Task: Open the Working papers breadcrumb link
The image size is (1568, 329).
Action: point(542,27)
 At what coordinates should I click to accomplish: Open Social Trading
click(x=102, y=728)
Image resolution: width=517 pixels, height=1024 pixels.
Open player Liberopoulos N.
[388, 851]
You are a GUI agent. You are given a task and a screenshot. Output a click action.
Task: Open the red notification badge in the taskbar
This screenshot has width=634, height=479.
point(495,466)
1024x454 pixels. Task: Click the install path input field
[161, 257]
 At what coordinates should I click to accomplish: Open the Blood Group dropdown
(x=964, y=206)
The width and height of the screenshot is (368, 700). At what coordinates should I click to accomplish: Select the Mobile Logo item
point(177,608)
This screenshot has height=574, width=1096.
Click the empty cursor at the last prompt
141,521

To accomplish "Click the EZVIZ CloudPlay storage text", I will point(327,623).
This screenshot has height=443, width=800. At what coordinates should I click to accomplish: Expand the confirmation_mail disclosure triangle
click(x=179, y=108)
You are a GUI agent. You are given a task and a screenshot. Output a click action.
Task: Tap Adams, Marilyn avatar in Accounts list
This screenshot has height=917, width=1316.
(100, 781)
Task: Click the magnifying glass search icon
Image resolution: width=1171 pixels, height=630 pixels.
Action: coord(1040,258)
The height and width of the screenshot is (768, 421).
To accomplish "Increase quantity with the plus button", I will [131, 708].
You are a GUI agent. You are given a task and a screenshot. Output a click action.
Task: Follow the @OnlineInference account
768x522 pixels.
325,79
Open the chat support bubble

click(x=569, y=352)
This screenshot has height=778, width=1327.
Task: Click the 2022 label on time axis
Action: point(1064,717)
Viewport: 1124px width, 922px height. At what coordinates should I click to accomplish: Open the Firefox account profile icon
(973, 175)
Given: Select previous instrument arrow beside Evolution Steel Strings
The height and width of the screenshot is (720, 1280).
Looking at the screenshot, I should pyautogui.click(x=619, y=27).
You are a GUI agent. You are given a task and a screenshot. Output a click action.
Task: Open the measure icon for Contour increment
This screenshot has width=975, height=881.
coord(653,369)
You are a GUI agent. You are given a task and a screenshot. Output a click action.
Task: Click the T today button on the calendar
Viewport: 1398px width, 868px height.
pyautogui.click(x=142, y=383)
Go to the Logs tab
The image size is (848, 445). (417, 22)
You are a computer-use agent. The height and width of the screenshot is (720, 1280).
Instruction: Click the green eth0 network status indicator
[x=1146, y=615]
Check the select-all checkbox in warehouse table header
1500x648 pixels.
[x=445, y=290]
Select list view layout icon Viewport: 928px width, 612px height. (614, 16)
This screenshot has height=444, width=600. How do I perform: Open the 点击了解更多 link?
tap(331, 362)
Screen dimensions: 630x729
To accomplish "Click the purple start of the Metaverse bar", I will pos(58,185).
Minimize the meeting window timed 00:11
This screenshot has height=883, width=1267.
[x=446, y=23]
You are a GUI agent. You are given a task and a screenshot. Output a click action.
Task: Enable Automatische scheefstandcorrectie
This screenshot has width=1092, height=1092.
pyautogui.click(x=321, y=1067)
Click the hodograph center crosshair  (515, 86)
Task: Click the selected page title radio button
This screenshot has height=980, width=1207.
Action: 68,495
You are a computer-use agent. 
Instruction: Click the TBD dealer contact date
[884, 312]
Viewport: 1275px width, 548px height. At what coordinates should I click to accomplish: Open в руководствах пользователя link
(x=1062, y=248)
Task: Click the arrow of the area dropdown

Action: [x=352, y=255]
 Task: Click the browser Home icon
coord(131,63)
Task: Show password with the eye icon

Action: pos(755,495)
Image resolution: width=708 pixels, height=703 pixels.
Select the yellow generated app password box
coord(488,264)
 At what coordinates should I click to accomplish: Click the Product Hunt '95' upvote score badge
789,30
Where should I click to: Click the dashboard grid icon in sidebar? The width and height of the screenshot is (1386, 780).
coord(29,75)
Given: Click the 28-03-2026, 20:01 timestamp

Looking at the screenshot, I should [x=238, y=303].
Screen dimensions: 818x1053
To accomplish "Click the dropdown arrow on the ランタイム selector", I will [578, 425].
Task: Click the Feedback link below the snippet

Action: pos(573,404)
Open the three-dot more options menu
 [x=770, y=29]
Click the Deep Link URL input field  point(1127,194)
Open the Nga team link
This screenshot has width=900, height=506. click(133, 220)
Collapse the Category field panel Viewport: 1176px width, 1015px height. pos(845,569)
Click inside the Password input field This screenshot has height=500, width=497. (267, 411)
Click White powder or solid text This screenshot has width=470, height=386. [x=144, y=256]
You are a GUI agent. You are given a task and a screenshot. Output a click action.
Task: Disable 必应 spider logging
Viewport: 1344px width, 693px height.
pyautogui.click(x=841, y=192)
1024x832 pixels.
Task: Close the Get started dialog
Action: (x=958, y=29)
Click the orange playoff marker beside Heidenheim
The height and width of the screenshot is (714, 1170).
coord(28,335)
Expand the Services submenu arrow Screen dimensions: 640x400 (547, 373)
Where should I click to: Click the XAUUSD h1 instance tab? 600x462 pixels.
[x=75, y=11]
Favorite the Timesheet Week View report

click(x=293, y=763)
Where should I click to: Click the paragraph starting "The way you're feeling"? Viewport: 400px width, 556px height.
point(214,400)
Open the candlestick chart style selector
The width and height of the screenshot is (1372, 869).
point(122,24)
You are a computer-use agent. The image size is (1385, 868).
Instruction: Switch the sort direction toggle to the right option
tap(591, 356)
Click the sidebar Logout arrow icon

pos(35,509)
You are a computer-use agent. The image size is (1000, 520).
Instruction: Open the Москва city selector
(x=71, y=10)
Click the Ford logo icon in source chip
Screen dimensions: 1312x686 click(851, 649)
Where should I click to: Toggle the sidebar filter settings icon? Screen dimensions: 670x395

• **WORK INSTRUCTIONS**
After reading the data above, return it verbatim in full.

• **WRITTEN RESPONSE**
Task: Open the Working papers breadcrumb link
The image size is (1568, 329).
Action: point(542,27)
 At what coordinates should I click to accomplish: Open Social Trading
click(x=102, y=728)
Image resolution: width=517 pixels, height=1024 pixels.
Open player Liberopoulos N.
[388, 851]
You are a GUI agent. You are given a task and a screenshot. Output a click action.
Task: Open the red notification badge in the taskbar
This screenshot has width=634, height=479.
point(495,466)
1024x454 pixels. Task: Click the install path input field
[161, 257]
 At what coordinates should I click to accomplish: Open the Blood Group dropdown
(x=964, y=206)
The width and height of the screenshot is (368, 700). At what coordinates should I click to accomplish: Select the Mobile Logo item
point(177,608)
This screenshot has height=574, width=1096.
Click the empty cursor at the last prompt
141,521

To accomplish "Click the EZVIZ CloudPlay storage text", I will point(327,623).
This screenshot has height=443, width=800. At what coordinates should I click to accomplish: Expand the confirmation_mail disclosure triangle
click(x=179, y=108)
You are a GUI agent. You are given a task and a screenshot. Output a click action.
Task: Tap Adams, Marilyn avatar in Accounts list
This screenshot has height=917, width=1316.
(100, 781)
Task: Click the magnifying glass search icon
Image resolution: width=1171 pixels, height=630 pixels.
Action: coord(1040,258)
The height and width of the screenshot is (768, 421).
To accomplish "Increase quantity with the plus button", I will [131, 708].
You are a GUI agent. You are given a task and a screenshot. Output a click action.
Task: Follow the @OnlineInference account
768x522 pixels.
325,79
Open the chat support bubble

click(x=569, y=352)
This screenshot has height=778, width=1327.
Task: Click the 2022 label on time axis
Action: point(1064,717)
Viewport: 1124px width, 922px height. At what coordinates should I click to accomplish: Open the Firefox account profile icon
(973, 175)
Given: Select previous instrument arrow beside Evolution Steel Strings
The height and width of the screenshot is (720, 1280).
Looking at the screenshot, I should pyautogui.click(x=619, y=27).
You are a GUI agent. You are given a task and a screenshot. Output a click action.
Task: Open the measure icon for Contour increment
This screenshot has width=975, height=881.
coord(653,369)
You are a GUI agent. You are given a task and a screenshot. Output a click action.
Task: Click the T today button on the calendar
Viewport: 1398px width, 868px height.
pyautogui.click(x=142, y=383)
Go to the Logs tab
The image size is (848, 445). (417, 22)
You are a computer-use agent. The height and width of the screenshot is (720, 1280).
Instruction: Click the green eth0 network status indicator
[x=1146, y=615]
Check the select-all checkbox in warehouse table header
1500x648 pixels.
[x=445, y=290]
Select list view layout icon Viewport: 928px width, 612px height. (614, 16)
This screenshot has height=444, width=600. How do I perform: Open the 点击了解更多 link?
tap(331, 362)
Screen dimensions: 630x729
To accomplish "Click the purple start of the Metaverse bar", I will pos(58,185).
Minimize the meeting window timed 00:11
This screenshot has height=883, width=1267.
[x=446, y=23]
You are a GUI agent. You are given a task and a screenshot. Output a click action.
Task: Enable Automatische scheefstandcorrectie
This screenshot has width=1092, height=1092.
pyautogui.click(x=321, y=1067)
Click the hodograph center crosshair  (515, 86)
Task: Click the selected page title radio button
This screenshot has height=980, width=1207.
Action: 68,495
You are a computer-use agent. 
Instruction: Click the TBD dealer contact date
[884, 312]
Viewport: 1275px width, 548px height. At what coordinates should I click to accomplish: Open в руководствах пользователя link
(x=1062, y=248)
Task: Click the arrow of the area dropdown

Action: [x=352, y=255]
 Task: Click the browser Home icon
coord(131,63)
Task: Show password with the eye icon

Action: pos(755,495)
Image resolution: width=708 pixels, height=703 pixels.
Select the yellow generated app password box
coord(488,264)
 At what coordinates should I click to accomplish: Click the Product Hunt '95' upvote score badge
789,30
Where should I click to: Click the dashboard grid icon in sidebar? The width and height of the screenshot is (1386, 780).
coord(29,75)
Given: Click the 28-03-2026, 20:01 timestamp

Looking at the screenshot, I should [x=238, y=303].
Screen dimensions: 818x1053
To accomplish "Click the dropdown arrow on the ランタイム selector", I will [578, 425].
Task: Click the Feedback link below the snippet

Action: pos(573,404)
Open the three-dot more options menu
 [x=770, y=29]
Click the Deep Link URL input field  point(1127,194)
Open the Nga team link
This screenshot has width=900, height=506. click(133, 220)
Collapse the Category field panel Viewport: 1176px width, 1015px height. pos(845,569)
Click inside the Password input field This screenshot has height=500, width=497. (267, 411)
Click White powder or solid text This screenshot has width=470, height=386. [x=144, y=256]
You are a GUI agent. You are given a task and a screenshot. Output a click action.
Task: Disable 必应 spider logging
Viewport: 1344px width, 693px height.
pyautogui.click(x=841, y=192)
1024x832 pixels.
Task: Close the Get started dialog
Action: (x=958, y=29)
Click the orange playoff marker beside Heidenheim
The height and width of the screenshot is (714, 1170).
coord(28,335)
Expand the Services submenu arrow Screen dimensions: 640x400 (547, 373)
Where should I click to: Click the XAUUSD h1 instance tab? 600x462 pixels.
[x=75, y=11]
Favorite the Timesheet Week View report

click(x=293, y=763)
Where should I click to: Click the paragraph starting "The way you're feeling"? Viewport: 400px width, 556px height.
point(214,400)
Open the candlestick chart style selector
The width and height of the screenshot is (1372, 869).
point(122,24)
You are a computer-use agent. The image size is (1385, 868).
Instruction: Switch the sort direction toggle to the right option
tap(591, 356)
Click the sidebar Logout arrow icon

pos(35,509)
You are a computer-use agent. The image size is (1000, 520).
Instruction: Open the Москва city selector
(x=71, y=10)
Click the Ford logo icon in source chip
Screen dimensions: 1312x686 click(851, 649)
Where should I click to: Toggle the sidebar filter settings icon? Screen dimensions: 670x395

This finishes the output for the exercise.